Today, John and I went hiking on the Nisqually Delta, where the Nisqually River runs into the Puget Sound. This is a hike that my parents have taken and I recall my dad telling me about it.
It is muddy. The water is brackish. It is winter in Western Washington. The ground and the plants are dark. The sky is changeable from grays to white to peeks of blue.
This is a popular area. We see many people, mostly families with kids and gray-haired married couples. The trail is flat and wide. There are short and medium length trails. It is perfect for the young and the old.
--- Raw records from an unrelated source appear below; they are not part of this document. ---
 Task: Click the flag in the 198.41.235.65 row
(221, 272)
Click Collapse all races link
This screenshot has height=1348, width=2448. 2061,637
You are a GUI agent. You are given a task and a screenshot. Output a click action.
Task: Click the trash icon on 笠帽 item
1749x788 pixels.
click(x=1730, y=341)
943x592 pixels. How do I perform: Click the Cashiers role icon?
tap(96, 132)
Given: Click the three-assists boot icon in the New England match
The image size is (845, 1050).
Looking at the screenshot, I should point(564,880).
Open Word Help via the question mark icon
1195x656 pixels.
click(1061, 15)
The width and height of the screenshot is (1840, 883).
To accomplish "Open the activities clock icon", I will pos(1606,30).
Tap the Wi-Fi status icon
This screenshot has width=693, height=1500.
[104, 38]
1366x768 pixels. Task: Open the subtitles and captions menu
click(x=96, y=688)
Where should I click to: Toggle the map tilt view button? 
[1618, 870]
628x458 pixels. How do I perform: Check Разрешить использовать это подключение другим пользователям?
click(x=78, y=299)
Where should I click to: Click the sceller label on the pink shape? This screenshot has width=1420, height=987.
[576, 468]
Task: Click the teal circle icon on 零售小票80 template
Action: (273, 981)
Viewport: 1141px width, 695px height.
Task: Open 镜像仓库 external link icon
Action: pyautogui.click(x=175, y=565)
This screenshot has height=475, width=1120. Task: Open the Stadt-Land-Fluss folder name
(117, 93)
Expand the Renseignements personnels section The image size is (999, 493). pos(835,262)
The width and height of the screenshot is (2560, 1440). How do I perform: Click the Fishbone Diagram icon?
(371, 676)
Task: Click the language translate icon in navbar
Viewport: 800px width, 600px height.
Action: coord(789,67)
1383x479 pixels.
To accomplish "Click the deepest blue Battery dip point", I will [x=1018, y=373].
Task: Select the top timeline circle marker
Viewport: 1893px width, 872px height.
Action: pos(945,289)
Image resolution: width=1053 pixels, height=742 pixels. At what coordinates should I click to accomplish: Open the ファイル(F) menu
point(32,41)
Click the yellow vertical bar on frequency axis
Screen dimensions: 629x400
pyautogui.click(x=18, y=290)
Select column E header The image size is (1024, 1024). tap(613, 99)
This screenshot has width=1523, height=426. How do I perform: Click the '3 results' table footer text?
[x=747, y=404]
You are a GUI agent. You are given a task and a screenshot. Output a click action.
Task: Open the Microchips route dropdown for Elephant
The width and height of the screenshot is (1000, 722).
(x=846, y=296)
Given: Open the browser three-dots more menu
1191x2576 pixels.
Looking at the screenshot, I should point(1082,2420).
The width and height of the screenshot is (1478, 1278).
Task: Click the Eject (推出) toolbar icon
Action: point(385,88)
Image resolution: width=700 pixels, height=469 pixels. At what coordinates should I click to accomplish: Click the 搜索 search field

I see my past as a child learning to hike, as a mother teaching her daughter to hike, and hopefully, my future, continuing to hike with my beloved husband for many years to come.
It seems like an in-between world, between solid and liquid, earth and sky, salt and freshwater, youth and old age. I see death, in the silver tree snags that stick out from the mud. These trees will never get leaves again. I see dormancy in the live but leafless trees on the shore and in the brown bushes in and around the water.
I also, of course, notice a lot of life, when I get quiet and still. There are so many birds. Honking geese, so many kinds of ducks, gulls, waders, and those little bitty beach birds that scurry along the shore like mice when they are not flying in tight formation just over the water’s surface. Every once in awhile, I hear a frog, sounding like a cross between an animal and a one-stringed musical instrument.
Every life is in-between. It is in some moments that we are fully aware of this. Today, I see it. I hear it. I feel it. It is poignant, hopeful, sad, and sweet.
So eloquent and lovely. I will re-read this often.
My goodness! What a compliment! Thanks!
I agree. This is comforting and beautifully written. Should be published!
Thauks, Mom! I am so happy that it is comforting.